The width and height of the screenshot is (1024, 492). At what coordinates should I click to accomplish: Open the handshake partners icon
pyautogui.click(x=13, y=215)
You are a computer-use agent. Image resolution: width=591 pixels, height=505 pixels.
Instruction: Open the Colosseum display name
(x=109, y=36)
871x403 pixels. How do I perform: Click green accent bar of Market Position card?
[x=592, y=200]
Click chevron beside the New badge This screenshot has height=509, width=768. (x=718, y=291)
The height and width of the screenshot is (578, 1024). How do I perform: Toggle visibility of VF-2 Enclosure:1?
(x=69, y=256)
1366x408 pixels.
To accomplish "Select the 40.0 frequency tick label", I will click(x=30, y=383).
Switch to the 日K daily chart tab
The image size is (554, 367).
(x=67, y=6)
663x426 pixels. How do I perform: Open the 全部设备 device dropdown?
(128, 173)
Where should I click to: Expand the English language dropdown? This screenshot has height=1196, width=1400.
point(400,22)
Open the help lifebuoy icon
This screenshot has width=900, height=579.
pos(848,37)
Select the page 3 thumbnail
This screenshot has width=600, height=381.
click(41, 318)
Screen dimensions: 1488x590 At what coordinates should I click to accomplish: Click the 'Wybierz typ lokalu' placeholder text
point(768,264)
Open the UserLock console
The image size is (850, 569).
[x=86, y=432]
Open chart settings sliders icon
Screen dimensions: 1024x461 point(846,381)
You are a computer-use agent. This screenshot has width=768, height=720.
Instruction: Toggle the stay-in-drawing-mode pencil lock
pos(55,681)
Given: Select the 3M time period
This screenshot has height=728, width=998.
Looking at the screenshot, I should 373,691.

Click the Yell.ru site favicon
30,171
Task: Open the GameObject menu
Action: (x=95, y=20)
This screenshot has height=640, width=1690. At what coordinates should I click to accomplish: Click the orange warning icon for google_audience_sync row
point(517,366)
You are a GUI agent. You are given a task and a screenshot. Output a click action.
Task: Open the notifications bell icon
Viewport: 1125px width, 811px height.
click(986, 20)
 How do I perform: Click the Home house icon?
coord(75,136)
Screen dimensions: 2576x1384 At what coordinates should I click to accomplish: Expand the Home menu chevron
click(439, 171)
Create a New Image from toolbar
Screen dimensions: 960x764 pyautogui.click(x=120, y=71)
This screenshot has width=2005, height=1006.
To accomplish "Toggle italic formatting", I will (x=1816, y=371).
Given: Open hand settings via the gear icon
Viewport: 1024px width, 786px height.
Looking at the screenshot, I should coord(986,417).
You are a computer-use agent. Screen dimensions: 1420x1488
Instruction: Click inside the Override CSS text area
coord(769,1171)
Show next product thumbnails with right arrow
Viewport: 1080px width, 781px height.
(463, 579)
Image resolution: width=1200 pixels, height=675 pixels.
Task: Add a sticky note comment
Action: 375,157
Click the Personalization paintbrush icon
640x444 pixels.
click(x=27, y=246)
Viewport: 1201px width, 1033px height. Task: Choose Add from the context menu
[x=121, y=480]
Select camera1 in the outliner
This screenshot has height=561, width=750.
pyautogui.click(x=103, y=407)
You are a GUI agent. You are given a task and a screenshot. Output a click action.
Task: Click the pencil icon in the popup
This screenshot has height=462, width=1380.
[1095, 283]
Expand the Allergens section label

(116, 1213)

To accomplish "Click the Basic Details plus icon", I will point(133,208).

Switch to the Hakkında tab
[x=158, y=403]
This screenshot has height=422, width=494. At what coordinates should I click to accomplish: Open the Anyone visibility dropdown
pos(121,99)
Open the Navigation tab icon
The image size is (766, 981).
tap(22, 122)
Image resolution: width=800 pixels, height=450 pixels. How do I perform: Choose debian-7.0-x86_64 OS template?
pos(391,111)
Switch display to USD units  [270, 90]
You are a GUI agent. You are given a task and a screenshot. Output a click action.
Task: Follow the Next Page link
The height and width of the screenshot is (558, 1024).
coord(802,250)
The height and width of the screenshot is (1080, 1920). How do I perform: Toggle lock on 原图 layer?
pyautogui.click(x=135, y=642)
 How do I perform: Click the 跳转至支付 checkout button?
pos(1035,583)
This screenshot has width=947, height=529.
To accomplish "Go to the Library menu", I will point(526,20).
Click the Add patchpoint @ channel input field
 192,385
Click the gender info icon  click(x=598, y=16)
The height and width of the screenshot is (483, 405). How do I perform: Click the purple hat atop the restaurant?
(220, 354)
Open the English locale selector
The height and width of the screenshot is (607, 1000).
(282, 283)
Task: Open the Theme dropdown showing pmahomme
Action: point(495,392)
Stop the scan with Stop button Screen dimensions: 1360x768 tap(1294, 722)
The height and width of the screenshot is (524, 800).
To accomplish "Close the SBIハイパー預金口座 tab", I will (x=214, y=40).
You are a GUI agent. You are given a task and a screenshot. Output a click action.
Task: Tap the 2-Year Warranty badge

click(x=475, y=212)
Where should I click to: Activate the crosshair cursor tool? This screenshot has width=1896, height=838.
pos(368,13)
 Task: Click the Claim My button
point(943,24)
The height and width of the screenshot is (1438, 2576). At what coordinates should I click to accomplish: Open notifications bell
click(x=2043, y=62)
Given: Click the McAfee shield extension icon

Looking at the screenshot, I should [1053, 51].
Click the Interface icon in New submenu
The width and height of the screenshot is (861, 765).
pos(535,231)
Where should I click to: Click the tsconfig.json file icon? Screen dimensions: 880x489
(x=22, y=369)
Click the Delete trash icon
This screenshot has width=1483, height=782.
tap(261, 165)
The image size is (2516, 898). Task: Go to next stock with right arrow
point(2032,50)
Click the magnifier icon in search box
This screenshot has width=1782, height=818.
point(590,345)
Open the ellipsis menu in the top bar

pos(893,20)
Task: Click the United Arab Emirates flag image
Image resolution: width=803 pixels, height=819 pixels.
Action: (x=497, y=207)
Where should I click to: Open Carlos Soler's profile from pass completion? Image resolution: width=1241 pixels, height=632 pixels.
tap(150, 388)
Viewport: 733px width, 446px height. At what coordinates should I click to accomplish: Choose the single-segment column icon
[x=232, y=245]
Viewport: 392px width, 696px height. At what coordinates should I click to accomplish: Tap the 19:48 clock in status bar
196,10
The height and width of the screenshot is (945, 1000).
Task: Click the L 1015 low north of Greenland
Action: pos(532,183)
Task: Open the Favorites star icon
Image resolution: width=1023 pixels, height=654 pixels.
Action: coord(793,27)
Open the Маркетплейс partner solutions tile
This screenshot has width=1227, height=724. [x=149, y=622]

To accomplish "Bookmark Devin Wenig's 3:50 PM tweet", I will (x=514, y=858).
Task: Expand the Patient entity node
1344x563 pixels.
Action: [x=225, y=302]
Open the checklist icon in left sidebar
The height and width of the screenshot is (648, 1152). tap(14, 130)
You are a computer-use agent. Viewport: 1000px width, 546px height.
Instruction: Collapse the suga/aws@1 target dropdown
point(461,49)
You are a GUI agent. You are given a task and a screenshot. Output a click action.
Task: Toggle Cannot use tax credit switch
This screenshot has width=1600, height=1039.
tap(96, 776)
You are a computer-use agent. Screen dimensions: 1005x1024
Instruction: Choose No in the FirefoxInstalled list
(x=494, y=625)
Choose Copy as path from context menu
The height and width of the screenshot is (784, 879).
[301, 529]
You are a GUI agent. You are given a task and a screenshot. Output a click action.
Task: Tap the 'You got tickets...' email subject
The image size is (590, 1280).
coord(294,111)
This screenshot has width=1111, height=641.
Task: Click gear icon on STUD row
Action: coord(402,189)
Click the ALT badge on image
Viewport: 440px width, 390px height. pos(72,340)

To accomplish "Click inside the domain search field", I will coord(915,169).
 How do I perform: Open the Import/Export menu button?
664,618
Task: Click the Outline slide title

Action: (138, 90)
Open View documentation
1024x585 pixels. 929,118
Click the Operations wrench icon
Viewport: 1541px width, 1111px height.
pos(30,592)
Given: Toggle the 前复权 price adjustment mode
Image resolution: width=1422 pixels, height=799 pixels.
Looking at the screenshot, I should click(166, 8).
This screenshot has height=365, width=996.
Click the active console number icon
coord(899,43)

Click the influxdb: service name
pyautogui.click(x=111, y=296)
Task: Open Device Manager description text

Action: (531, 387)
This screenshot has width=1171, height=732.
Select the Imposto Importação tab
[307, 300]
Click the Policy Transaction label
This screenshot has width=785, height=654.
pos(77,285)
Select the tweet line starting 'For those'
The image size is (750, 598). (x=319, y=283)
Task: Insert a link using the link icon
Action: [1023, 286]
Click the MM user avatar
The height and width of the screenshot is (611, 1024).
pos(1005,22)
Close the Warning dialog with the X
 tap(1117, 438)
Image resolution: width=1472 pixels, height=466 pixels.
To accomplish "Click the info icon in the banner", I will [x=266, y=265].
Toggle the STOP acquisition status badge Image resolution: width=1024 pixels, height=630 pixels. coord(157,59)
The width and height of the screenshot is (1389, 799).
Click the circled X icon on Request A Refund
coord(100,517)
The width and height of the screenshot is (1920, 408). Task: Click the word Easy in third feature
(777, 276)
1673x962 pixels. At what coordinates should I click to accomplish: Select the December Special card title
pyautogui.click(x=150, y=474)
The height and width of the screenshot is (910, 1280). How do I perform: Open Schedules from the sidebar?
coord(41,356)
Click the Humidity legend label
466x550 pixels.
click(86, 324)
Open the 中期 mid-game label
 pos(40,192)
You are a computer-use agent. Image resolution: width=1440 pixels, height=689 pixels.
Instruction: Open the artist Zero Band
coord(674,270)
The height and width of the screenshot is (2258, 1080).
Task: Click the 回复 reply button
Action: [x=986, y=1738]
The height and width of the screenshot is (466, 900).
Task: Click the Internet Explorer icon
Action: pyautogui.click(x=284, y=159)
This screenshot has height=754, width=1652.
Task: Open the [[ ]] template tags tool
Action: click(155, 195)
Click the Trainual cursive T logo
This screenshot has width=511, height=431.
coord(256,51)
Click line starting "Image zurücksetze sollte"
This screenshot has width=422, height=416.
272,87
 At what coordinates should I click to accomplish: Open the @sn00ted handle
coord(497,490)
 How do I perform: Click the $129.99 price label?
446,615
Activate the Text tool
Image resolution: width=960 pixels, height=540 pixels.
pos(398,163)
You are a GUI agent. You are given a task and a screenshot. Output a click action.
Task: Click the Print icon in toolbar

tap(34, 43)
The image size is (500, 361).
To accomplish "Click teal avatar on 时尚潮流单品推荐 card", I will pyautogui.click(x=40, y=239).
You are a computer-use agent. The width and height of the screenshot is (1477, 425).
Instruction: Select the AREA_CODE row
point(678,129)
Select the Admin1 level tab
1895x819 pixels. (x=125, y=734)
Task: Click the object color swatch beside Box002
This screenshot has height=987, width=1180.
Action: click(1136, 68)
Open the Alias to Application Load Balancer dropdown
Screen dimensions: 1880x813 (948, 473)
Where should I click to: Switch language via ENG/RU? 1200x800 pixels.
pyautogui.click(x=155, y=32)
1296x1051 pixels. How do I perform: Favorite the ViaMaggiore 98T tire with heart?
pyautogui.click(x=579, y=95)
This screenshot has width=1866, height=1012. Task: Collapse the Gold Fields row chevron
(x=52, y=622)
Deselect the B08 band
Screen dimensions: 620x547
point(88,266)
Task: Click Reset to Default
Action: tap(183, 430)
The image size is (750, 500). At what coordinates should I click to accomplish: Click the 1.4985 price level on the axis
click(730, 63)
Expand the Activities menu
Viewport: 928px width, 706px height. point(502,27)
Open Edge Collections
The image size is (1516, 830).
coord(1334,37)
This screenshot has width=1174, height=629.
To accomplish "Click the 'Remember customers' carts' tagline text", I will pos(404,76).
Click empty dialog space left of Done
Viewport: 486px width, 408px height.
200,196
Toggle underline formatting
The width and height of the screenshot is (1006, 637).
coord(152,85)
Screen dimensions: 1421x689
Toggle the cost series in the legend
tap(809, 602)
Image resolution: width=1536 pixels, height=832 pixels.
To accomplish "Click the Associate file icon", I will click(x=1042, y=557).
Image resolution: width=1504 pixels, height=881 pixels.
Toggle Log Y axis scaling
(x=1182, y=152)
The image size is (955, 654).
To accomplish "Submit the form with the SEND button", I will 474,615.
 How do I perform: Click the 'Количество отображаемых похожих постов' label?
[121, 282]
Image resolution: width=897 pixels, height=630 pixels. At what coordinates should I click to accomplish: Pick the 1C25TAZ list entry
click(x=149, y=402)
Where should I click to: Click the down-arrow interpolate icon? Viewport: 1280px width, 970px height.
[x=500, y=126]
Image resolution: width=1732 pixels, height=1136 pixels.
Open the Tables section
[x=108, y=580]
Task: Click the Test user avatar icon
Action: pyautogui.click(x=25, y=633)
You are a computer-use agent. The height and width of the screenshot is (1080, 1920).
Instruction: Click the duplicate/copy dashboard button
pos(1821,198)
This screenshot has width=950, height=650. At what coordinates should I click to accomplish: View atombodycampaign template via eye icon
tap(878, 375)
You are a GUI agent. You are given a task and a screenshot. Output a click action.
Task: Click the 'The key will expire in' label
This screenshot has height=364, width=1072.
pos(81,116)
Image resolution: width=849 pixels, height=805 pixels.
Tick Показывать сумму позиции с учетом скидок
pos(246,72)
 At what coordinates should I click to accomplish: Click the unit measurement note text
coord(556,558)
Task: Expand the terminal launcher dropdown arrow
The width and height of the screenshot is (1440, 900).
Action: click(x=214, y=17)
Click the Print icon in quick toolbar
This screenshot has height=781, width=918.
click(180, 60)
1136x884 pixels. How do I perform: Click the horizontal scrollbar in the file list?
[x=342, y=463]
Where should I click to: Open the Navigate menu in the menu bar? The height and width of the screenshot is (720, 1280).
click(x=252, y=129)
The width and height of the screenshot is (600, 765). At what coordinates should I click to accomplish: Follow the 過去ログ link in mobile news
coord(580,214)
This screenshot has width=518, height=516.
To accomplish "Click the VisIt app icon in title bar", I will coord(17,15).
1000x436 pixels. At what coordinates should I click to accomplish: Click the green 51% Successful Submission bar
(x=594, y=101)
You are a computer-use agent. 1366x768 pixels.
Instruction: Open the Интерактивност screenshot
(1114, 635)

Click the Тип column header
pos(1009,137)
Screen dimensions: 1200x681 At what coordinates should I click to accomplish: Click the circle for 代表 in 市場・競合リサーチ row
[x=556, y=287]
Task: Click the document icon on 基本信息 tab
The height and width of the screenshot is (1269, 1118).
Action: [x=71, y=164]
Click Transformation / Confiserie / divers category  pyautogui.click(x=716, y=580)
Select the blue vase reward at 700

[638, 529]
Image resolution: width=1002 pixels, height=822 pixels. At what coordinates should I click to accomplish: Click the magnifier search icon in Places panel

What to produce: Look above for the line with "Screen dimensions: 2576x1384" and the line with "You are a computer-use agent. Screen dimensions: 1420x1488". Retype those two lines and every line between them exactly, adding nothing.

Exercise result:
Screen dimensions: 2576x1384 At what coordinates should I click to accomplish: Expand the Home menu chevron
click(439, 171)
Create a New Image from toolbar
Screen dimensions: 960x764 pyautogui.click(x=120, y=71)
This screenshot has width=2005, height=1006.
To accomplish "Toggle italic formatting", I will (x=1816, y=371).
Given: Open hand settings via the gear icon
Viewport: 1024px width, 786px height.
Looking at the screenshot, I should coord(986,417).
You are a computer-use agent. Screen dimensions: 1420x1488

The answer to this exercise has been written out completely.